A Surreal Trip into 1990s Oklahoma: Sangre Road by David Tromblay
In 1995, Kansas-based bounty hunter Moses “Moe” Kincaid travels across state lines into Oklahoma to apprehend a peckerwood named Eric Drumgoole, who has skipped out on a court date. Moe, a recent Desert Storm veteran who describes himself in the first-person narrative as a human battering ram, suspects the man has holed up in the town of Lawson. Drumgoole has questionable ties lurking among the orange Oklahoma dust, including a wife who stays married to him largely because that way “it’s a whole lot easier to pawn his shit.”
Moe is a shell-shocked man on a mission, but in this delirious story, the mission seems almost beside the point. Here and there, readers are treated to interludes relating to the skip-trace, including an encounter with bikers who really, really want to get to Drumgoole first (his court date arises out of the vehicular homicide of two of the bikers’ gang brothers) and the shady establishments Moe must visit in preparation for hauling his mark back to Kansas. But these moments are doled out a little at a time among the dominant story line of a stranger who, to his own surprise, begins to make this strange land a kind of home.
Early on, Moe strikes up an unexpected relationship with Elise, a server at a greasy-spoon diner in town. They bond over their shared smart-ass sense of humor and their Indigenous heritages (she’s Tonkawa, he’s Winnebago), and their playful repartee makes for some sharp and engaging dialogue:
“You’ve got my attention, cowboy.”
That got me to scrunch my mouth, twist my neck, force a smile, and say, “I am not a cowboy.”
“Indians make the best cowboys.”
“Is that so?” I answered.
“What,” she said. “You don’t like poetry?”
As the reader becomes acquainted with Moe, Elise, and her one-armed, cantankerous father, Tromblay paints a portrait of a specific place and a specific time. He grounds the story in details that are quintessentially the 1990s, from the car Moe drives (a Pontiac Sunbird--remember those?) to the obscene supply of pain meds a doctor gives him after his latest ass-whupping as though nothing could go wrong. The latter is a foreboding and surprisingly humorous moment, given what we now know about the opioid scourge a quarter-century later. There are also the racist cops who barely tolerate the Indigenous people inhabiting the town they’ve sworn to protect--though I feel certain one could make the case that this particular detail isn’t relegated just to the past. Still, the axiom that the specific renders a story universal has clear application here.
But there is also an undercurrent of the surreal that flows through the story, keeping one from getting too comfortable. The reader will encounter mad street-corner preachers, visit a church that meets outside in an alley, and be treated to an evening of midget wrestling (see again: 1990s). And there is the moment, toward the end, when two seemingly disconnected observations--one about constellations of stars, the other about buffalo and their nighttime habits--are the entryway into a scene both dreamlike and horrific. It’s a literary sleight of hand that’s startling in its efficacy, because the unexpected reveal strikes like a sledgehammer.

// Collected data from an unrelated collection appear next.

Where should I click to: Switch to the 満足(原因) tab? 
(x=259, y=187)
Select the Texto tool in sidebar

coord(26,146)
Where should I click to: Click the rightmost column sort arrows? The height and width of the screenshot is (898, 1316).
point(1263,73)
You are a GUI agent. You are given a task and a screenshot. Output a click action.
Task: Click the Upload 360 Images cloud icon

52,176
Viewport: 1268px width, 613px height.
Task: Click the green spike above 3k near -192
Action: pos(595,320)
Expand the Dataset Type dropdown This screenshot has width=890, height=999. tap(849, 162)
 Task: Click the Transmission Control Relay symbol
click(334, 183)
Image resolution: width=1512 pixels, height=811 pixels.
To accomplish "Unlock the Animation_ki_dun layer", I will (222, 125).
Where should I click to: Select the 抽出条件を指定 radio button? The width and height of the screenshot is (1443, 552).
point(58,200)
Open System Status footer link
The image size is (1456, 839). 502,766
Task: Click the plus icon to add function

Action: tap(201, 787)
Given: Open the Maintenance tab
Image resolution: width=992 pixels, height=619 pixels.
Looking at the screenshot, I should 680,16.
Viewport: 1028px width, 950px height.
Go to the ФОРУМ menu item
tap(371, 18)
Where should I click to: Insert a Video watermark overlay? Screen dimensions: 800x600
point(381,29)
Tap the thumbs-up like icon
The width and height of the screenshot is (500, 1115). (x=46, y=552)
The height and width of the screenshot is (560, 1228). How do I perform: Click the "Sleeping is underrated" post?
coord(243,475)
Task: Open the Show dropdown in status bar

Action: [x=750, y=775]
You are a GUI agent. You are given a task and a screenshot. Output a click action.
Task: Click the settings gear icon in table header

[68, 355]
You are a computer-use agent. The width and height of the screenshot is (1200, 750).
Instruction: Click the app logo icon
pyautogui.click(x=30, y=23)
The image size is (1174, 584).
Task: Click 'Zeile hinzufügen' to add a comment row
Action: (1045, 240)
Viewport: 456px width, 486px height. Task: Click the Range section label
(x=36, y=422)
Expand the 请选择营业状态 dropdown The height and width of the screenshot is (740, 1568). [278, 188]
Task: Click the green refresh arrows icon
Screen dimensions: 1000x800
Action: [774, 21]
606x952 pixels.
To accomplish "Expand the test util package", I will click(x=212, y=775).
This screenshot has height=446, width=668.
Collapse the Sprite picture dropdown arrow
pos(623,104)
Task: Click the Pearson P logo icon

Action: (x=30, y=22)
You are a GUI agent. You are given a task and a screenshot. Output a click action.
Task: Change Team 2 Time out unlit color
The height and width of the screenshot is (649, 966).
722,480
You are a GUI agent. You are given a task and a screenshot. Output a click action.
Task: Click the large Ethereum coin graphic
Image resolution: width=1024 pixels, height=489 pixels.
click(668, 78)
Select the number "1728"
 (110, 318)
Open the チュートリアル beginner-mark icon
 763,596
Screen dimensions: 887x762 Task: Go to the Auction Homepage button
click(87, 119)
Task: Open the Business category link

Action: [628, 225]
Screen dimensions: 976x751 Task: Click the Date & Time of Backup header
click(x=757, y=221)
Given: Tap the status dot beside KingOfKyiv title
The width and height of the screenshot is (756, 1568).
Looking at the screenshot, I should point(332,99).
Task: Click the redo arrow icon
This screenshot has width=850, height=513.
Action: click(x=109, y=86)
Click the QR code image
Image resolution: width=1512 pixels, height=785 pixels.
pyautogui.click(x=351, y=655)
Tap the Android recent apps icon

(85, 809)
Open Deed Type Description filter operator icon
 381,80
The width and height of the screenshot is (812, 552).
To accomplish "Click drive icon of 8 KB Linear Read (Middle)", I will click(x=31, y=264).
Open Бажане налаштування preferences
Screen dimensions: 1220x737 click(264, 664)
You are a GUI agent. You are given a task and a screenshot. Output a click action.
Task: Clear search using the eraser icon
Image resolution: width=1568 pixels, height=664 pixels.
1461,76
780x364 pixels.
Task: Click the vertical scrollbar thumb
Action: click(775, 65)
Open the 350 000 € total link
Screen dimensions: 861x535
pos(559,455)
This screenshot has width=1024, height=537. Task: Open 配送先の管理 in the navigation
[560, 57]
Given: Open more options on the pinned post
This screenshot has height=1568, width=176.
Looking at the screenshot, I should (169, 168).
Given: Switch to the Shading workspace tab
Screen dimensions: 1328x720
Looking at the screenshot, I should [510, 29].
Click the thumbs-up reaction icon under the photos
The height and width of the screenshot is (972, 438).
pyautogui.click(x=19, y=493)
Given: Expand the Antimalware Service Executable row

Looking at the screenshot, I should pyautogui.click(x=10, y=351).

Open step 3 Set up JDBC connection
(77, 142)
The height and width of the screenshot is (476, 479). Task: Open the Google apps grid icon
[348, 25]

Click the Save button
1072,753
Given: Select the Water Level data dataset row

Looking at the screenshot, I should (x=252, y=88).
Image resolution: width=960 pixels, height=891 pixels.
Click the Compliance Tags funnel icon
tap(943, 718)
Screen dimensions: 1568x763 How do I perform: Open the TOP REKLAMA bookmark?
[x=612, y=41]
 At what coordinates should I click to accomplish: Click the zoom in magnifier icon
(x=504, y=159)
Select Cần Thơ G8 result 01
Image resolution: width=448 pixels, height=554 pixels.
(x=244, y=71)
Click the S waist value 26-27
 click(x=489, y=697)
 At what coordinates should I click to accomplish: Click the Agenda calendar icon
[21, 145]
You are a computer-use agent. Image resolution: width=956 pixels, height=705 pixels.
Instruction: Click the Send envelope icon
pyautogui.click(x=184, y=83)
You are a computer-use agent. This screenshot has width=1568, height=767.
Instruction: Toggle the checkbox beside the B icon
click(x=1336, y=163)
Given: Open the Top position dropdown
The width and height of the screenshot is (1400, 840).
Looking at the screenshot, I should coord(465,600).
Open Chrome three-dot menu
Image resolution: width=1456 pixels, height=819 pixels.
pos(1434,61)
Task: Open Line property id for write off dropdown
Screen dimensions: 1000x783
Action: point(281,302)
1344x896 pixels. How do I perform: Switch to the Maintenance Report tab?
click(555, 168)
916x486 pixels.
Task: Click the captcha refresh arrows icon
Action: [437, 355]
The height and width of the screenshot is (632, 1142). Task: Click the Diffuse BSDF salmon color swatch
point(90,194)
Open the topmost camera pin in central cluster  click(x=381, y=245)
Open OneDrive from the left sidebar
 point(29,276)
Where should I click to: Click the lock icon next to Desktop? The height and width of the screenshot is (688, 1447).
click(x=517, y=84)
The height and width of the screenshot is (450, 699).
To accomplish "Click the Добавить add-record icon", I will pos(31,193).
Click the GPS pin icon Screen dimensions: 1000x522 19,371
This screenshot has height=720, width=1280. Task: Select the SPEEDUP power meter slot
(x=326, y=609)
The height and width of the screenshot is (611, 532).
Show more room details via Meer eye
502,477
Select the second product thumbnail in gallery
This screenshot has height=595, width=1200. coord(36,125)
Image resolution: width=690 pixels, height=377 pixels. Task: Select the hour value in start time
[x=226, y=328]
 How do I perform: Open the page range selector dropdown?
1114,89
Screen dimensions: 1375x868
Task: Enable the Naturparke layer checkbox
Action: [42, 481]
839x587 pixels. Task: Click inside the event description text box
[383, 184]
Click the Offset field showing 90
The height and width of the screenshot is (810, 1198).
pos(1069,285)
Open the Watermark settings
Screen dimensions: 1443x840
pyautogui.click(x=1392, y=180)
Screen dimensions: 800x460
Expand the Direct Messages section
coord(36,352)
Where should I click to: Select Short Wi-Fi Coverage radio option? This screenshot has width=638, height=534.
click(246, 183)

The novel concludes in a manner that assures the reader Moe’s long, strange trip is far from over. Indeed, at the back of the book, the publisher, Shotgun Honey, has gifted us a sample chapter from the second installment in the series, due out in 2022. That is cause for anticipation.
If one seeks a simple paint-by-numbers procedural in which the story’s only concern is (kind of) good guy chasing (arguably) worse guy, this is not the novel for you. But that is not, to my mind, a mark against the book. For those who appreciate crime fiction with muscular prose, three-dimensional characters, and an off-center aesthetic, one can hardly do better.